Quench the heat with this dish. Sunny days and warm evenings are the perfect backdrop for this citrusy and spicy shrimp ceviche. It’s fresh, light, and prepares the palate for the rest of your barbecue spread. Perfect to make ahead of time before your gatherings – it’s sure to be a crowd pleaser!
- 6 tbsp. SALSAOLOGY Ancho Chile & Tamarind Sauce
- 3 c. Lime Juice, preferably fresh squeezed
- 3 Garlic Cloves, minced
- 1 lb. Medium Size Uncooked Shrimp, peeled and deveined, cut into pieces
- 1 c. Red Onion, chopped
- 1 c. Cucumber, chopped
- 1 c. Cherry Tomatoes, halved or quartered depending on size
- 1/3 c. Cilantro, chopped
- 1 Medium Avocado, diced
- Place shrimp in a bowl and add 2 c. of lime juice. Stir to coat and submerge all shrimp in lime juice. Cover bowl with plastic wrap and place in refrigerator until shrimp are a peachy rose color for approximately 1 hr. This process will cure the shrimp.

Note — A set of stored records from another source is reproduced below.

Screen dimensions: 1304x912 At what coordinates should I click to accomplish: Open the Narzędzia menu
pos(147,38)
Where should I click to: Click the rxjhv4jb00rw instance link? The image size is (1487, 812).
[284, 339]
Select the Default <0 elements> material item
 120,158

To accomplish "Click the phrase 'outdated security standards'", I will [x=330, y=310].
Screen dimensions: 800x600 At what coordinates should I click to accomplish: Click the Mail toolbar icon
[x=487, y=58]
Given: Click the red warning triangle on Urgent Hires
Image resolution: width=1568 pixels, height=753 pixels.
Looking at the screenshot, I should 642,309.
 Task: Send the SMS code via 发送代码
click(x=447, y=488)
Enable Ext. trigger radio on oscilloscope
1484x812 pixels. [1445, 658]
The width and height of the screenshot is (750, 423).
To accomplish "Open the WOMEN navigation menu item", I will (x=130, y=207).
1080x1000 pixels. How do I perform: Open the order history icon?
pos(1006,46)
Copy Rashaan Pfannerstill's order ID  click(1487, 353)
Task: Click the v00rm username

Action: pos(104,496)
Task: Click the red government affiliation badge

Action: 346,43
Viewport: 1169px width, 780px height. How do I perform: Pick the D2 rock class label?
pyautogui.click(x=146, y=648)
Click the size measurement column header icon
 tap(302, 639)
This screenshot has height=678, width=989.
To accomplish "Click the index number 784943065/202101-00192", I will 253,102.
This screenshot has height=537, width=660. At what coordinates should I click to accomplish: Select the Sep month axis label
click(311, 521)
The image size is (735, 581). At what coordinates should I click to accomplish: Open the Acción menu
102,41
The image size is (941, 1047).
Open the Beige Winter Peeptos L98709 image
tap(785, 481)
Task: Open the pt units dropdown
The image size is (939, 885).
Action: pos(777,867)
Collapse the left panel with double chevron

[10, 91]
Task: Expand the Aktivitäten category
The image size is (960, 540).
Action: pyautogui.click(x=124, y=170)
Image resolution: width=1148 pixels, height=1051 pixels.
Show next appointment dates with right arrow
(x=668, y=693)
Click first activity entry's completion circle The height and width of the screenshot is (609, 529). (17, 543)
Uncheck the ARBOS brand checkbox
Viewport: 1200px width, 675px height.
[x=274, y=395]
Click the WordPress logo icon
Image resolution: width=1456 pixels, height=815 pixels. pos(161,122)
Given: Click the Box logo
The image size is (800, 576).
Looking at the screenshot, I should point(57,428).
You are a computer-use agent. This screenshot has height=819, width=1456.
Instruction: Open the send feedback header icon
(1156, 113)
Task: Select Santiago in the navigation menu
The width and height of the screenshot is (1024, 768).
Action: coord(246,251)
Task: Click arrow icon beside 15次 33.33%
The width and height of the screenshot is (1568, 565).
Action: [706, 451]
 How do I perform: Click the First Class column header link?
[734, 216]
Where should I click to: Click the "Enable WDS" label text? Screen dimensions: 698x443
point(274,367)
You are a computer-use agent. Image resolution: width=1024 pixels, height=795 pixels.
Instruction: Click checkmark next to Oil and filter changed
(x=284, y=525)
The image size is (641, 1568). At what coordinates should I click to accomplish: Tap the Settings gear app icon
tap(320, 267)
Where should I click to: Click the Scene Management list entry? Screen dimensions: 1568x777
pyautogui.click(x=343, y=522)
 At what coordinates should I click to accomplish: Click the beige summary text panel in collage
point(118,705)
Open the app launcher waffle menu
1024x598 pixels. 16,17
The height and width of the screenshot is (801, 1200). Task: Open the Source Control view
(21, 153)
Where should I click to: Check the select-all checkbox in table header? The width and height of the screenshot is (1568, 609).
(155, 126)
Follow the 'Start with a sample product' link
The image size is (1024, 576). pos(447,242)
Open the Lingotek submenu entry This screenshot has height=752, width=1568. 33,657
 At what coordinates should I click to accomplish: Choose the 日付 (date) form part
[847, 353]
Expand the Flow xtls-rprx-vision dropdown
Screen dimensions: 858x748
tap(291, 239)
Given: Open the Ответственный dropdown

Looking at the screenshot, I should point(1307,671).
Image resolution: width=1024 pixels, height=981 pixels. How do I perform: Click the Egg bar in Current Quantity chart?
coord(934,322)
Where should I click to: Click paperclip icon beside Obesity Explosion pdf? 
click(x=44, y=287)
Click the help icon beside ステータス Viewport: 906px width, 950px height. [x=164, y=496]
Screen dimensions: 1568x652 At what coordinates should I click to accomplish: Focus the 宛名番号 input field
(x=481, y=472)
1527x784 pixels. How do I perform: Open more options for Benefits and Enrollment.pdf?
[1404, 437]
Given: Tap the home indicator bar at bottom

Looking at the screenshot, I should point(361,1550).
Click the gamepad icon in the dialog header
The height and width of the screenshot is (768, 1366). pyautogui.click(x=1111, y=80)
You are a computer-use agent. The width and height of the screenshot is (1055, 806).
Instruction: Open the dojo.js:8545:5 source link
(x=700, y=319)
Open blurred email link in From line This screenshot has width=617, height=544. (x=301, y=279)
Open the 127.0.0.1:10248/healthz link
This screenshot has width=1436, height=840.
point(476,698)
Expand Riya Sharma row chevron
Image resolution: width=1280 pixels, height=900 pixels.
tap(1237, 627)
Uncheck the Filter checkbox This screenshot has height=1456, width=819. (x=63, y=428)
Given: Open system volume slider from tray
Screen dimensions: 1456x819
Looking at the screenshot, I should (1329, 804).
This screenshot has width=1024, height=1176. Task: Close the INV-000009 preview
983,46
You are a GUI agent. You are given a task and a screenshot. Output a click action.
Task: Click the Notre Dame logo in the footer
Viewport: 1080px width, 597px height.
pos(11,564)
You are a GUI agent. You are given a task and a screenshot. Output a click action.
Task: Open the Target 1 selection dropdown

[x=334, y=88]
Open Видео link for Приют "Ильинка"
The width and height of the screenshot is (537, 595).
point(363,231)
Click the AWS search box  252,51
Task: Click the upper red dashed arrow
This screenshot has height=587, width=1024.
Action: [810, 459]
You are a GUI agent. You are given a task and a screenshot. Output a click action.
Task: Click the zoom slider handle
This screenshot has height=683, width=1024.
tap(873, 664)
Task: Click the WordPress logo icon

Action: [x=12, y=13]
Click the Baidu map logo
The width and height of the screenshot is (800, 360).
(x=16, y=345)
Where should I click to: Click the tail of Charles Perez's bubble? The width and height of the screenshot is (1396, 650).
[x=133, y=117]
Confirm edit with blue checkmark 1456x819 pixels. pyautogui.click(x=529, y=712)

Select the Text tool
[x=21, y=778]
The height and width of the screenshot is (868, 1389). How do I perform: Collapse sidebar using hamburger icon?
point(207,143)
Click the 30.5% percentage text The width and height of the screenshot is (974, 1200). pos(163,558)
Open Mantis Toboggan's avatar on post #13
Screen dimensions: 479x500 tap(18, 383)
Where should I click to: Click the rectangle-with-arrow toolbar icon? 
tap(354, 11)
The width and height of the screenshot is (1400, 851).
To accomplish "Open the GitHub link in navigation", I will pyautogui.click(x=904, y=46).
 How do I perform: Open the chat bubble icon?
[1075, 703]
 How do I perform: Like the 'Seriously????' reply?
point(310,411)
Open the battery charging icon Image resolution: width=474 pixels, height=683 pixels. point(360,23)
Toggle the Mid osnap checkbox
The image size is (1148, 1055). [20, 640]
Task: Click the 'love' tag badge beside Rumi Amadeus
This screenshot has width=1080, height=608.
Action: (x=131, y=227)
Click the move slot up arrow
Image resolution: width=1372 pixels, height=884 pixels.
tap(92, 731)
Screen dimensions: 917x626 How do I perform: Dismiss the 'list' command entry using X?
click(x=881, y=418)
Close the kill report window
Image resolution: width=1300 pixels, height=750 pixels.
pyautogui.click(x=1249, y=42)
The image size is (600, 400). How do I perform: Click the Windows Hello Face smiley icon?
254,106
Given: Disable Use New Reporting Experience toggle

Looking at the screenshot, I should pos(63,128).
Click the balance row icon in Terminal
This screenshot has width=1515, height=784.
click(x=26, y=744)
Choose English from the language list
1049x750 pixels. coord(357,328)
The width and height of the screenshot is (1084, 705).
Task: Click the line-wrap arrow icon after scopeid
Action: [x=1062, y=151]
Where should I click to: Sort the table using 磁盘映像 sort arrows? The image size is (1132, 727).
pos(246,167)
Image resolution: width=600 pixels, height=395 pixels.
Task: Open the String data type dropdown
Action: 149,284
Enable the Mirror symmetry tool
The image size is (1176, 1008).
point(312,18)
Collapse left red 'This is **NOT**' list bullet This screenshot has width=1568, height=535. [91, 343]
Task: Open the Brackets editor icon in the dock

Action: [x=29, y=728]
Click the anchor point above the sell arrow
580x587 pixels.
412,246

- In a small bowl, mix the remaining 1 c. of lime juice and the 6 tbsp. of SALSAOLOGY Ancho Chile & Tamarind Sauce. Set aside in refrigerator.
- Once shrimp have cured, drain lime juice into a separate receptacle and set aside.
- Add onion, cucumber, cherry tomatoes and cilantro to bowl with shrimp. Mix all ingredients together with a spoon.
- Add lime and sauce mixture to ceviche and mix well. Add salt and pepper to taste.
- Before serving, add diced avocado to ceviche.
- If you prefer a more, citrusy flavor, add some of the lime juice set aside from the curing to the ceviche mixture until you obtain the flavor desired. Also, if you prefer more spice, add more SALSAOLOGY by the tablespoon.
- Place in small bowls and serve with corn tortilla chips.